Start of Text section

In a spontaneous effort to compensate and almost as a move to reassure people, political parties across the spectrum did a little more in Kolkata. The apprehension articulated by author Abul Bashar that in the “confusion” of the turbulent times in Bangladesh, it has “lost itself” was affirmed by speakers of all stripes. Constrained by her position as chief minister, a circumspect Mamata Banerjee said, “We should not talk about another country,” at the event organised by her government to do two things at once, pay homage to the martyrs and celebrate International Mother Language Day.

In Kolkata’s College Square, lined by bookshops and universities, the CPI(M) organised a programme that paid tribute to the language martyrs of Dhaka through the National Book Agency in collaboration with the Students’ Federation of India, and celebrated the Red Book Day to mark the publication of the Communist Manifesto by Karl Marx and Friedrich Engels in 1848. A pamphlet with an article by Communist Party founder Muzaffar Ahmad on fundamentalism, authoritarianism and imperialism as well as former Chief Minister Jyoti Basu’s 1946 speech in the then Bengal Legislative Assembly was released.

End of Text section

## Check your understanding
• A. Update the text on the Kolkata commemorations starting at "In Kolkata’s College" and ending at "Assembly was released.", with "Manifesto Day" replacing "Red Book Day".
• B. Answer these questions using the text on the Kolkata commemorations:
(i) Which author expressed the apprehension that Bangladesh has "lost itself"?
(ii) In what year was the Communist Manifesto published?
(iii) In what year did Jyoti Basu give the speech included in the pamphlet?
The records have nothing to do with this text.

Start of Information

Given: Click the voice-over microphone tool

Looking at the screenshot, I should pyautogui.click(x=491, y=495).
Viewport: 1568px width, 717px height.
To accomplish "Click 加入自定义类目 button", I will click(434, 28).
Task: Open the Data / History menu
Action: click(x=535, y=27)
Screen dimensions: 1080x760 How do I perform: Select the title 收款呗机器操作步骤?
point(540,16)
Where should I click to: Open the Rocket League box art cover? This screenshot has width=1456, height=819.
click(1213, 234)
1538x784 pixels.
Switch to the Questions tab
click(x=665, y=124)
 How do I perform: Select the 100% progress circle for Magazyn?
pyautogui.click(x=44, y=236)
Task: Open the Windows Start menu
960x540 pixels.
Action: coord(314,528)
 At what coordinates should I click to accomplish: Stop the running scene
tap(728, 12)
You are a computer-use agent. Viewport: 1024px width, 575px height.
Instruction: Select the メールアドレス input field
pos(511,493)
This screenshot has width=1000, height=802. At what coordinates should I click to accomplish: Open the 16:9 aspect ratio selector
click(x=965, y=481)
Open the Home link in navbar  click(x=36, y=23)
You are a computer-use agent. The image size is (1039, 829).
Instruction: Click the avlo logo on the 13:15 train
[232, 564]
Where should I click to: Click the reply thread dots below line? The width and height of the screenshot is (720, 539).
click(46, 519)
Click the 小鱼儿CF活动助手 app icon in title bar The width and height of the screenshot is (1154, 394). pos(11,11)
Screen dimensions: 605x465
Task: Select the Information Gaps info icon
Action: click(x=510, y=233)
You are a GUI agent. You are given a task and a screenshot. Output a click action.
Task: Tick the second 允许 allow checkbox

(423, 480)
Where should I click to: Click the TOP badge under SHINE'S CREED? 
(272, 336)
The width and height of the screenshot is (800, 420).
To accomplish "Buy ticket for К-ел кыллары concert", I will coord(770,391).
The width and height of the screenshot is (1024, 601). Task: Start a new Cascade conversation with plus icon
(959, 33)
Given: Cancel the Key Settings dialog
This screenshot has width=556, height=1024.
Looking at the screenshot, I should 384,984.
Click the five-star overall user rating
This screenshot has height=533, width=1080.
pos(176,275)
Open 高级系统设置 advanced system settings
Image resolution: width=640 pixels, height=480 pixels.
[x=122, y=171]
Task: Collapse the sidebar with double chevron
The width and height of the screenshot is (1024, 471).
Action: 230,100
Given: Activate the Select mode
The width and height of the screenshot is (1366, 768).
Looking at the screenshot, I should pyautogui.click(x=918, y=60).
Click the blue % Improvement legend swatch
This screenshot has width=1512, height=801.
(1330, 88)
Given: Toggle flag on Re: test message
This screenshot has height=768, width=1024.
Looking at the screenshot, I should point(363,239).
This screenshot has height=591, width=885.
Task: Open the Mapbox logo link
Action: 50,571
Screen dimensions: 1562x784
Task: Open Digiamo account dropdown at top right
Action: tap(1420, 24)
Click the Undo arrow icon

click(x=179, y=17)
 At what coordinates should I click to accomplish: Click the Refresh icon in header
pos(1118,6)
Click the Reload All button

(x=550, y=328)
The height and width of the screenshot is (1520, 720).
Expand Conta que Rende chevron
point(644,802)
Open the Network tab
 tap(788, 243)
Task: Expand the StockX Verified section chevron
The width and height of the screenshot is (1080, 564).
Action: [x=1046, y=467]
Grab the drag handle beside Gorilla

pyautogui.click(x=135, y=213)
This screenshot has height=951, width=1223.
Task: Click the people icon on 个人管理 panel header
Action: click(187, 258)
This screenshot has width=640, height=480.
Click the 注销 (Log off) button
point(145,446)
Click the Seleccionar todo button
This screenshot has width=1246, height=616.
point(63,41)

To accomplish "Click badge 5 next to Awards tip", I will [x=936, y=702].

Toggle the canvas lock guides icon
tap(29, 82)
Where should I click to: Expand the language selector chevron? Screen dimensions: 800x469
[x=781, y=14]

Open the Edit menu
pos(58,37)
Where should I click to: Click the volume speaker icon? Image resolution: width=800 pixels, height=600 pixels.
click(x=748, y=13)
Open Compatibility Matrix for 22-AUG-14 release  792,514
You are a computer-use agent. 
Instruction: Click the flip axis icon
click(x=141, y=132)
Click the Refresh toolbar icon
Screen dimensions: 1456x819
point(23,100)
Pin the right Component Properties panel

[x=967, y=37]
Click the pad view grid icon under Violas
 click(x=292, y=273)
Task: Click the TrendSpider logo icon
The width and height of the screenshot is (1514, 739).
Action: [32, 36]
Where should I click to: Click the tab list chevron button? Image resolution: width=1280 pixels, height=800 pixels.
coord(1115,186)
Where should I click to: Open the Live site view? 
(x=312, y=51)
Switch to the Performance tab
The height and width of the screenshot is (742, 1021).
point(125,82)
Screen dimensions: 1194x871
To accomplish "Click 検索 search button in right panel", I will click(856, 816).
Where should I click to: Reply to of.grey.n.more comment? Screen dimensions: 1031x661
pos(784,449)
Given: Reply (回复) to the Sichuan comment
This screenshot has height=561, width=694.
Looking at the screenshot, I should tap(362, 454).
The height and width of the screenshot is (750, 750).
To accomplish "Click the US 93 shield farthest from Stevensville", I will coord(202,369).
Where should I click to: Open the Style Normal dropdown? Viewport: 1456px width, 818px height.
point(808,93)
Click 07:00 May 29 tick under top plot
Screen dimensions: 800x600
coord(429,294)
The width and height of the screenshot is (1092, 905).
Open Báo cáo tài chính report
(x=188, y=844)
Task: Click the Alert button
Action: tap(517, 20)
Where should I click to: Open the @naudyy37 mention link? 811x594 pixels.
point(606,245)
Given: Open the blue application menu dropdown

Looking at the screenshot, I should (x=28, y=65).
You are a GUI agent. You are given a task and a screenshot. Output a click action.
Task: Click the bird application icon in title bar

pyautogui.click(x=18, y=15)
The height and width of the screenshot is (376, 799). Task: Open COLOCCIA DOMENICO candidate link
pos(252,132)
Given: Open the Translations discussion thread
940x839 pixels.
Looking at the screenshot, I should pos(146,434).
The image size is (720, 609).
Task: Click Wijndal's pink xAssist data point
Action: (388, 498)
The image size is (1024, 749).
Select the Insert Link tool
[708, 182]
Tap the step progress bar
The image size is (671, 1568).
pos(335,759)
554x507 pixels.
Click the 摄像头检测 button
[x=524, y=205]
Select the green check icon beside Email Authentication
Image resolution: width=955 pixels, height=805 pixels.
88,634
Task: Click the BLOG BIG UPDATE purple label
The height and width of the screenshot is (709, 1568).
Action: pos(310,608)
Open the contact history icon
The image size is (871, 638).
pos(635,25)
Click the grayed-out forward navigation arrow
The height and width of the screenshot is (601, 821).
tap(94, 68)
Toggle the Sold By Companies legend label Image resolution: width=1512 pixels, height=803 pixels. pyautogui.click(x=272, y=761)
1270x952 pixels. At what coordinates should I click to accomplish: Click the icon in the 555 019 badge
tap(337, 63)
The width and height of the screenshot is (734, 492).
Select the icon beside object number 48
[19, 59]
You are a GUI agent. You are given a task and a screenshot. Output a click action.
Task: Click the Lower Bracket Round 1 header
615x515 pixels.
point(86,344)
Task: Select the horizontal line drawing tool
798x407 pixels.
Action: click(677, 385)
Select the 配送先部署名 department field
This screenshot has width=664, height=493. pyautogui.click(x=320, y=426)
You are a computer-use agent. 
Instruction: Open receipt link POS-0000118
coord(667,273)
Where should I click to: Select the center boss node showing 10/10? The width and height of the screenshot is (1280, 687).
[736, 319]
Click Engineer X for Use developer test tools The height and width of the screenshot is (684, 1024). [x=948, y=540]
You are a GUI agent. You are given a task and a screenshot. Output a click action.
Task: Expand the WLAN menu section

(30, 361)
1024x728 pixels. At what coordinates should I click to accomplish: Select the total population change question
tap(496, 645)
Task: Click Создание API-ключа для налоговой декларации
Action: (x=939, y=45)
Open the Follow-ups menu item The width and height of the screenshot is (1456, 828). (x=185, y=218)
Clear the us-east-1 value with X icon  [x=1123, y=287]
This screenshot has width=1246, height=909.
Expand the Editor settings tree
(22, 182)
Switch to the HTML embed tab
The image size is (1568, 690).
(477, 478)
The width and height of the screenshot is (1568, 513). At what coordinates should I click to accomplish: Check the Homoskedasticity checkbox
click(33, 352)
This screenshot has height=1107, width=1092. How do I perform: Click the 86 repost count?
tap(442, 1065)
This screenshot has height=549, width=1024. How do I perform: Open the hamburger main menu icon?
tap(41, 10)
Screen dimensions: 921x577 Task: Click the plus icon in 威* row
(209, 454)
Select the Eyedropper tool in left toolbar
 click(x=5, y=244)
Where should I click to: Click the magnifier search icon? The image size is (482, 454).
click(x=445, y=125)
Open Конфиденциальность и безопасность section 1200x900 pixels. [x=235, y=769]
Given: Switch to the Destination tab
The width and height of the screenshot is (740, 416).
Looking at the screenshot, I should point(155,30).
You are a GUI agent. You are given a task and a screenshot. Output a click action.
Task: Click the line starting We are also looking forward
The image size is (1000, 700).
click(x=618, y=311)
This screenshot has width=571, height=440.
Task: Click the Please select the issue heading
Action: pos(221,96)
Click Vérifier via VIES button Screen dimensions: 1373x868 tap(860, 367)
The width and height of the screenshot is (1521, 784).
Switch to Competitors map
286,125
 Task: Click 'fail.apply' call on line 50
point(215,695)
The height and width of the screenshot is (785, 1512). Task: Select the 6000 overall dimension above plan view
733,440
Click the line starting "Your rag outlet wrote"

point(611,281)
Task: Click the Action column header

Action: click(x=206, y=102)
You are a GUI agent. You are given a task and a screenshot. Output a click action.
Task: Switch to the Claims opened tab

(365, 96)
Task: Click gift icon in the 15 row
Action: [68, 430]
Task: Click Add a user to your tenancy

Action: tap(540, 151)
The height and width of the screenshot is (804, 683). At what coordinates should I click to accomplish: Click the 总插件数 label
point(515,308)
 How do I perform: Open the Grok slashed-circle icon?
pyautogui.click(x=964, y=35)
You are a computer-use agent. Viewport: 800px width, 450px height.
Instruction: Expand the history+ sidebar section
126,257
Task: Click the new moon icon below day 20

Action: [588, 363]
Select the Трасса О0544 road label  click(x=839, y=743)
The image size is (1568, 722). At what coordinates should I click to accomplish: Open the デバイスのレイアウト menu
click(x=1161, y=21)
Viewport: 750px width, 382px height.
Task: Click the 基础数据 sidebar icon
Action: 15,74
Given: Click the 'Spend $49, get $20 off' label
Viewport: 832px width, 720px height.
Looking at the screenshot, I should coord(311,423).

End of Information

## Answers in order
• A.
In Kolkata’s College Square, lined by bookshops and universities, the CPI(M) organised a programme that paid tribute to the language martyrs of Dhaka through the National Book Agency in collaboration with the Students’ Federation of India, and celebrated the Manifesto Day to mark the publication of the Communist Manifesto by Karl Marx and Friedrich Engels in 1848. A pamphlet with an article by Communist Party founder Muzaffar Ahmad on fundamentalism, authoritarianism and imperialism as well as former Chief Minister Jyoti Basu’s 1946 speech in the then Bengal Legislative Assembly was released.

• B.
(i) Abul Bashar
(ii) 1848
(iii) 1946